To find the inverse of a matrix, we usually put the original matrix next to an "identity matrix" (which is like a special matrix with 1s going diagonally and 0s everywhere else). Then, we do some operations on the rows of the whole big matrix to try and turn the original matrix part into the identity matrix.
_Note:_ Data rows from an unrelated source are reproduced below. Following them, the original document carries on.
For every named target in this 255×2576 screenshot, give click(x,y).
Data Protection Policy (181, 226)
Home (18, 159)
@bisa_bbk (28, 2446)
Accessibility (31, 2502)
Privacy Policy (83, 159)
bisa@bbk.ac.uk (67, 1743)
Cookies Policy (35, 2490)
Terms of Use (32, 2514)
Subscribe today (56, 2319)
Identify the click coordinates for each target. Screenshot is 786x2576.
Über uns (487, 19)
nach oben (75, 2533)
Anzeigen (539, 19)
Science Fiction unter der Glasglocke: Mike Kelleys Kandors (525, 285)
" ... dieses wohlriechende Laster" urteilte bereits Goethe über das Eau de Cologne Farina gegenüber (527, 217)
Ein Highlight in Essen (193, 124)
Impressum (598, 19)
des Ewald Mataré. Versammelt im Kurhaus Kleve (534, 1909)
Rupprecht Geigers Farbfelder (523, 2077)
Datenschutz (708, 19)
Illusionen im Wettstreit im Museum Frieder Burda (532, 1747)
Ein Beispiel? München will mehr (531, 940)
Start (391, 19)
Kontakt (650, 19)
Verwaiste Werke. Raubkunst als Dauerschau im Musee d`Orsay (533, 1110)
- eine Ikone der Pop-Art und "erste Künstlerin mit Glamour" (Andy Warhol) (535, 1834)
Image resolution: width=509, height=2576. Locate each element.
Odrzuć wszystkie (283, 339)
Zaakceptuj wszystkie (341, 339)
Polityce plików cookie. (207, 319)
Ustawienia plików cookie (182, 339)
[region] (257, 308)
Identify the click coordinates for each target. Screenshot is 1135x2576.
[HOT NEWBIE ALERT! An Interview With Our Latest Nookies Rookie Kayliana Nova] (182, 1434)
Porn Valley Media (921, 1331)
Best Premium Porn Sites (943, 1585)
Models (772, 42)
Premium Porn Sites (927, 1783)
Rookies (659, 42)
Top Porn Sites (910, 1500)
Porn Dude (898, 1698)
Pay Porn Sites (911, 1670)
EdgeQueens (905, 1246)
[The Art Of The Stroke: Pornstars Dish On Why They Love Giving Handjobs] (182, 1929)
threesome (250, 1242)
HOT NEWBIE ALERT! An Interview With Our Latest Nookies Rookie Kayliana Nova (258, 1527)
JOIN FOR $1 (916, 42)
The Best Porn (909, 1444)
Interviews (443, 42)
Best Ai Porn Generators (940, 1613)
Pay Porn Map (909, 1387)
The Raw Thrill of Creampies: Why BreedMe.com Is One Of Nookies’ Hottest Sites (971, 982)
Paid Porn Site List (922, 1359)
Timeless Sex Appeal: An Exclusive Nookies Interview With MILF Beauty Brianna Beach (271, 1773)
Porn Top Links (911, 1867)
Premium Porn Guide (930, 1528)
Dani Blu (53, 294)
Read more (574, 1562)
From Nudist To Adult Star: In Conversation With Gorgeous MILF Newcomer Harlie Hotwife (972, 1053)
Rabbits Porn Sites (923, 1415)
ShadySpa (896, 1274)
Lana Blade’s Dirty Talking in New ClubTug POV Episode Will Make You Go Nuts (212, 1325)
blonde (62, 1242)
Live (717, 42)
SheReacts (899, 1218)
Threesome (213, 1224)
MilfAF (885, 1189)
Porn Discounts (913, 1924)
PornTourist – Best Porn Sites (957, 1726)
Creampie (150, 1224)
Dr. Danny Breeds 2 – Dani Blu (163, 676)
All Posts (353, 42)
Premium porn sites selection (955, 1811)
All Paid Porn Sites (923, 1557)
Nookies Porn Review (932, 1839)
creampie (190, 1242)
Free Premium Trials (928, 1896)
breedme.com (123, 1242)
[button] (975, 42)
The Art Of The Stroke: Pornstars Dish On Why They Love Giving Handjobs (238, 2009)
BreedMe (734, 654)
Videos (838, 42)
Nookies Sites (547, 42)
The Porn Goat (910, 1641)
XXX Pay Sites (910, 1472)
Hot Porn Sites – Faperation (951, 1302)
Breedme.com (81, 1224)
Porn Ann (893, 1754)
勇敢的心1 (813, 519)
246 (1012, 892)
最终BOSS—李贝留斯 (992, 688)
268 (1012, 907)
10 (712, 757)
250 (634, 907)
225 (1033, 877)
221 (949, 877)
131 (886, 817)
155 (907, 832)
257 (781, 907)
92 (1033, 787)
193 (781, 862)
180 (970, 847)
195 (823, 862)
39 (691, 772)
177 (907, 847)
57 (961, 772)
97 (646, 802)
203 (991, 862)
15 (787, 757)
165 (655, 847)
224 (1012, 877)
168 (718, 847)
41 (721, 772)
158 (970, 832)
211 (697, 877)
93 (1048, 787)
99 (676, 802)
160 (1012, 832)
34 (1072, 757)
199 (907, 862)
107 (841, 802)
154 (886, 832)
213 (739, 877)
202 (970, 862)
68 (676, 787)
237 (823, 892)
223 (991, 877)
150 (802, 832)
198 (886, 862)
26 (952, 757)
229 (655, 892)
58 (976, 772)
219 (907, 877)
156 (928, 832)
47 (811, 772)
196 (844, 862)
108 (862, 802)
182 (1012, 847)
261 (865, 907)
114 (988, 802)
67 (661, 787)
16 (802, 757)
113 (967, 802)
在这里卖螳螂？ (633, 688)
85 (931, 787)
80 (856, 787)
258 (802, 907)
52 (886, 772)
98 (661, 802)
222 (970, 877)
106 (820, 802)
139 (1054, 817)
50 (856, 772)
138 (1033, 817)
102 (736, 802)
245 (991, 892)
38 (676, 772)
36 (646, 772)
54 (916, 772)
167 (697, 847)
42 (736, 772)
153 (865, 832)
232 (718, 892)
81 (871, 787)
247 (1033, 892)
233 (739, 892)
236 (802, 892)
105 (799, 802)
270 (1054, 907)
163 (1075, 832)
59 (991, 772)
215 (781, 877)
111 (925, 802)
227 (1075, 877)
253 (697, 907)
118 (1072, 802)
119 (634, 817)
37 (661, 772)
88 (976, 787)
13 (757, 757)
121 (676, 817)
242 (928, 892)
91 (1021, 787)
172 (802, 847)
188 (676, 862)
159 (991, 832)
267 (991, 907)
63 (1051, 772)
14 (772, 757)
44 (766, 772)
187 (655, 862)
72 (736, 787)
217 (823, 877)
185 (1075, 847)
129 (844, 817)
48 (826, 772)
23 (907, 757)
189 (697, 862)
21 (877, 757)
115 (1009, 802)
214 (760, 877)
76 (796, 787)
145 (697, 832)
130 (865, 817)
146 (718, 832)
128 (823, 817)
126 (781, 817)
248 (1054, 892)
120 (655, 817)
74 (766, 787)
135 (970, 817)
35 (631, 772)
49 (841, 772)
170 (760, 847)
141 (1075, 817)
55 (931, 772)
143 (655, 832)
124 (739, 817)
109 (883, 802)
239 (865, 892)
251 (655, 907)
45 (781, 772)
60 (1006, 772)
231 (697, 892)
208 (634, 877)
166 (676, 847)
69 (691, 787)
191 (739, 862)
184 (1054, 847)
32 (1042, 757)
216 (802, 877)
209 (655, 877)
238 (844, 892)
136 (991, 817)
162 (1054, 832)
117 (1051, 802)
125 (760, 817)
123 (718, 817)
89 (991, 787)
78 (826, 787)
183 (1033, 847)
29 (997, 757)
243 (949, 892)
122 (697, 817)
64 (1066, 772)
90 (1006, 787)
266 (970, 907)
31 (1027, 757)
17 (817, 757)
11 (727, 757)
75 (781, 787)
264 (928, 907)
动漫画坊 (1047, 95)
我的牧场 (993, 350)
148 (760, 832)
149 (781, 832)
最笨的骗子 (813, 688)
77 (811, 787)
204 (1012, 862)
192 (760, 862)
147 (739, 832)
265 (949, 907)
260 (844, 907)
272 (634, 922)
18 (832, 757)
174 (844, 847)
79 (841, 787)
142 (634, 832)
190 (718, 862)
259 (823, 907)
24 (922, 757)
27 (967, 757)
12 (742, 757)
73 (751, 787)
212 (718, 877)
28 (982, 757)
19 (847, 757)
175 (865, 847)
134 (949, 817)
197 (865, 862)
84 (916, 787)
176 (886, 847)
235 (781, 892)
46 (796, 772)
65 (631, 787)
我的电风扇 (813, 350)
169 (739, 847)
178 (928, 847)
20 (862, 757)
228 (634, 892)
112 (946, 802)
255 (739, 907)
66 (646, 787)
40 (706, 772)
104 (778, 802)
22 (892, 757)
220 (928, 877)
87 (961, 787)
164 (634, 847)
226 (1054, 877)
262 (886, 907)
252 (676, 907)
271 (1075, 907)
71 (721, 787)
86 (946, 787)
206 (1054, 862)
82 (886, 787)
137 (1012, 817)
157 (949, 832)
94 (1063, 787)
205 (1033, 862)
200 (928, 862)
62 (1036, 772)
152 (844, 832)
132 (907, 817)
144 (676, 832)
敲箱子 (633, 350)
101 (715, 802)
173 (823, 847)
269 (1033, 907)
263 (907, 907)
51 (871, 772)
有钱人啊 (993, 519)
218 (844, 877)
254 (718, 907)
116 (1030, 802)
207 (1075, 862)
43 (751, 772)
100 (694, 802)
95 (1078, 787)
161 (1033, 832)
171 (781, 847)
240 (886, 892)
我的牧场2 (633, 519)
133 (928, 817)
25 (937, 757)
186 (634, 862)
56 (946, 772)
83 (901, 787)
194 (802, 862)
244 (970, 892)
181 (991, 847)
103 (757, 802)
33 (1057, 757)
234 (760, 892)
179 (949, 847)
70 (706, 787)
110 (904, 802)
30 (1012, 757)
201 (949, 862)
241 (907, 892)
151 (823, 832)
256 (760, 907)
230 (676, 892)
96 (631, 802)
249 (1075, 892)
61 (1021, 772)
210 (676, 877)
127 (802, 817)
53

Whatever ends up on the right side is the inverse!

Here's our matrix:
$$ \left[\begin{array}{rr} 6 & -3 \\ -2 & 1 \end{array}\right] $$

Let's set it up with the identity matrix next to it:
$$ \left[\begin{array}{rr|rr} 6 & -3 & 1 & 0 \\ -2 & 1 & 0 & 1 \end{array}\right] $$

Our goal is to make the left side look like this:
$$ \left[\begin{array}{rr} 1 & 0 \\ 0 & 1 \end{array}\right] $$

1. **Let's swap Row 1 and Row 2 to get a smaller number in the top-left corner.** It sometimes makes calculations easier!
(R1 $\leftrightarrow$ R2)
$$ \left[\begin{array}{rr|rr} -2 & 1 & 0 & 1 \\ 6 & -3 & 1 & 0 \end{array}\right] $$

2. **Now, let's try to make the first number in Row 1 a '1'.** We can divide the whole Row 1 by -2.
(R1 $\rightarrow$ R1 / -2)
$$ \left[\begin{array}{rr|rr} -2/-2 & 1/-2 & 0/-2 & 1/-2 \\ 6 & -3 & 1 & 0 \end{array}\right] $$
$$ \left[\begin{array}{rr|rr} 1 & -1/2 & 0 & -1/2 \\ 6 & -3 & 1 & 0 \end{array}\right] $$

3. **Next, let's make the first number in Row 2 a '0'.** We can do this by subtracting 6 times Row 1 from Row 2.
(R2 $\rightarrow$ R2 - 6 * R1)
Let's calculate the new Row 2:
* First number: 6 - 6*(1) = 6 - 6 = 0
* Second number: -3 - 6*(-1/2) = -3 - (-3) = -3 + 3 = 0
* Third number: 1 - 6*(0) = 1
* Fourth number: 0 - 6*(-1/2) = 0 - (-3) = 3

So, the matrix becomes:
$$ \left[\begin{array}{rr|rr} 1 & -1/2 & 0 & -1/2 \\ 0 & 0 & 1 & 3 \end{array}\right] $$

See that? The entire first part of the second row on the left side became zeros (0 0)! When this happens, it means we can't turn the left side into the identity matrix. This tells us that the inverse of the original matrix does not exist. It's like trying to solve a puzzle, and you realize some pieces just won't fit to make the picture you want!